> [Supplied information]
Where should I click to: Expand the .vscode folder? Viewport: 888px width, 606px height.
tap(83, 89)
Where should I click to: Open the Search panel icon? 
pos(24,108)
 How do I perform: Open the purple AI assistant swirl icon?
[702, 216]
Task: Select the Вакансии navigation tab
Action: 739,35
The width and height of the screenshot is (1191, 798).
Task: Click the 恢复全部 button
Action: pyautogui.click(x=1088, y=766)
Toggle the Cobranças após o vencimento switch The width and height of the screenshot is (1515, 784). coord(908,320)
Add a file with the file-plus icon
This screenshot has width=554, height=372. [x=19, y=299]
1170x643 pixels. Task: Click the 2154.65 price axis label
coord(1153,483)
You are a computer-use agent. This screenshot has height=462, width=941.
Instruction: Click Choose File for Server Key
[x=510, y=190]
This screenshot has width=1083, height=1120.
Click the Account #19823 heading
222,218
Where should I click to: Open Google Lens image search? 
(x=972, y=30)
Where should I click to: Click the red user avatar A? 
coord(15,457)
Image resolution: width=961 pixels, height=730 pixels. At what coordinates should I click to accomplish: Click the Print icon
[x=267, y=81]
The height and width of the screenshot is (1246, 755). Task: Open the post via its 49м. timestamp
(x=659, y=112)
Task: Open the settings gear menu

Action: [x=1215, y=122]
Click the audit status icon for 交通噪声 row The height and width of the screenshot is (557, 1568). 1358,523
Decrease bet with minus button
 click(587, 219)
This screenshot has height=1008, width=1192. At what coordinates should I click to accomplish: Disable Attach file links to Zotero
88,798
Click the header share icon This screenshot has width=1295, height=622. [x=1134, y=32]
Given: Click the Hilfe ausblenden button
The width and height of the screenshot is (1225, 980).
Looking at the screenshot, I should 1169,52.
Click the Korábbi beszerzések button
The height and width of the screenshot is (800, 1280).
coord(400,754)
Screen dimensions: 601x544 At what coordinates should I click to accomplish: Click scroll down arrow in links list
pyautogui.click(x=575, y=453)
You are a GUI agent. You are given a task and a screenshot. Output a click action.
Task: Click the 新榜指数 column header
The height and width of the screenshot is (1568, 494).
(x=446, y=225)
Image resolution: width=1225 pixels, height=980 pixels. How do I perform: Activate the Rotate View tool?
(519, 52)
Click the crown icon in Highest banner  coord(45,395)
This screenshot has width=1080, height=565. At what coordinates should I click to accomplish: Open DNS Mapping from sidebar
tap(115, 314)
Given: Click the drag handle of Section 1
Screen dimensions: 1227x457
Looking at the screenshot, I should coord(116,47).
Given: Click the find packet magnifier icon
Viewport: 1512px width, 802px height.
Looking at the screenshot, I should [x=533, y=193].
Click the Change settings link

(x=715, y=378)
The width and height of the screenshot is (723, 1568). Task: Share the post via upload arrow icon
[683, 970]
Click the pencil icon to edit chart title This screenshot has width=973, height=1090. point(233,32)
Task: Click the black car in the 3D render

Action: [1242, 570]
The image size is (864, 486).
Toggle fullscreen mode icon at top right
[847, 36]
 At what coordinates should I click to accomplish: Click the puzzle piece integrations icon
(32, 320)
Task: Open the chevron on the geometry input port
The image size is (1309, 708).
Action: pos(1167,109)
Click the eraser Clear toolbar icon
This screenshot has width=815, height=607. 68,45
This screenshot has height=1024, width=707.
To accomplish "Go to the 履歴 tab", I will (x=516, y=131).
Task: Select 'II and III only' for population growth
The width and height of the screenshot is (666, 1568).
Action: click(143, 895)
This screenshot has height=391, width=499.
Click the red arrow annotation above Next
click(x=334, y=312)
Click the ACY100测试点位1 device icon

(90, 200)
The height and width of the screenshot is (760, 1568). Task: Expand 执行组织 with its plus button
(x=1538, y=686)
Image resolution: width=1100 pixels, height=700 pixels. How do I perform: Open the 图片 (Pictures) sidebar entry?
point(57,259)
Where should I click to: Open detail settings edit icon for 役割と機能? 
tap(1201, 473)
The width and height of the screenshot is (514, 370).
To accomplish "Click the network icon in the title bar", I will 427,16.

> [Goal of the exercise]
Down to the last line, reproduce the entries above precisely.

> [Exercise result]
Where should I click to: Expand the .vscode folder? Viewport: 888px width, 606px height.
tap(83, 89)
Where should I click to: Open the Search panel icon? 
pos(24,108)
 How do I perform: Open the purple AI assistant swirl icon?
[702, 216]
Task: Select the Вакансии navigation tab
Action: 739,35
The width and height of the screenshot is (1191, 798).
Task: Click the 恢复全部 button
Action: pyautogui.click(x=1088, y=766)
Toggle the Cobranças após o vencimento switch The width and height of the screenshot is (1515, 784). coord(908,320)
Add a file with the file-plus icon
This screenshot has width=554, height=372. [x=19, y=299]
1170x643 pixels. Task: Click the 2154.65 price axis label
coord(1153,483)
You are a computer-use agent. This screenshot has height=462, width=941.
Instruction: Click Choose File for Server Key
[x=510, y=190]
This screenshot has width=1083, height=1120.
Click the Account #19823 heading
222,218
Where should I click to: Open Google Lens image search? 
(x=972, y=30)
Where should I click to: Click the red user avatar A? 
coord(15,457)
Image resolution: width=961 pixels, height=730 pixels. At what coordinates should I click to accomplish: Click the Print icon
[x=267, y=81]
The height and width of the screenshot is (1246, 755). Task: Open the post via its 49м. timestamp
(x=659, y=112)
Task: Open the settings gear menu

Action: [x=1215, y=122]
Click the audit status icon for 交通噪声 row The height and width of the screenshot is (557, 1568). 1358,523
Decrease bet with minus button
 click(587, 219)
This screenshot has height=1008, width=1192. At what coordinates should I click to accomplish: Disable Attach file links to Zotero
88,798
Click the header share icon This screenshot has width=1295, height=622. [x=1134, y=32]
Given: Click the Hilfe ausblenden button
The width and height of the screenshot is (1225, 980).
Looking at the screenshot, I should 1169,52.
Click the Korábbi beszerzések button
The height and width of the screenshot is (800, 1280).
coord(400,754)
Screen dimensions: 601x544 At what coordinates should I click to accomplish: Click scroll down arrow in links list
pyautogui.click(x=575, y=453)
You are a GUI agent. You are given a task and a screenshot. Output a click action.
Task: Click the 新榜指数 column header
The height and width of the screenshot is (1568, 494).
(x=446, y=225)
Image resolution: width=1225 pixels, height=980 pixels. How do I perform: Activate the Rotate View tool?
(519, 52)
Click the crown icon in Highest banner  coord(45,395)
This screenshot has width=1080, height=565. At what coordinates should I click to accomplish: Open DNS Mapping from sidebar
tap(115, 314)
Given: Click the drag handle of Section 1
Screen dimensions: 1227x457
Looking at the screenshot, I should coord(116,47).
Given: Click the find packet magnifier icon
Viewport: 1512px width, 802px height.
Looking at the screenshot, I should [x=533, y=193].
Click the Change settings link

(x=715, y=378)
The width and height of the screenshot is (723, 1568). Task: Share the post via upload arrow icon
[683, 970]
Click the pencil icon to edit chart title This screenshot has width=973, height=1090. point(233,32)
Task: Click the black car in the 3D render

Action: [1242, 570]
The image size is (864, 486).
Toggle fullscreen mode icon at top right
[847, 36]
 At what coordinates should I click to accomplish: Click the puzzle piece integrations icon
(32, 320)
Task: Open the chevron on the geometry input port
The image size is (1309, 708).
Action: pos(1167,109)
Click the eraser Clear toolbar icon
This screenshot has width=815, height=607. 68,45
This screenshot has height=1024, width=707.
To accomplish "Go to the 履歴 tab", I will (x=516, y=131).
Task: Select 'II and III only' for population growth
The width and height of the screenshot is (666, 1568).
Action: click(143, 895)
This screenshot has height=391, width=499.
Click the red arrow annotation above Next
click(x=334, y=312)
Click the ACY100测试点位1 device icon

(90, 200)
The height and width of the screenshot is (760, 1568). Task: Expand 执行组织 with its plus button
(x=1538, y=686)
Image resolution: width=1100 pixels, height=700 pixels. How do I perform: Open the 图片 (Pictures) sidebar entry?
point(57,259)
Where should I click to: Open detail settings edit icon for 役割と機能? 
tap(1201, 473)
The width and height of the screenshot is (514, 370).
To accomplish "Click the network icon in the title bar", I will 427,16.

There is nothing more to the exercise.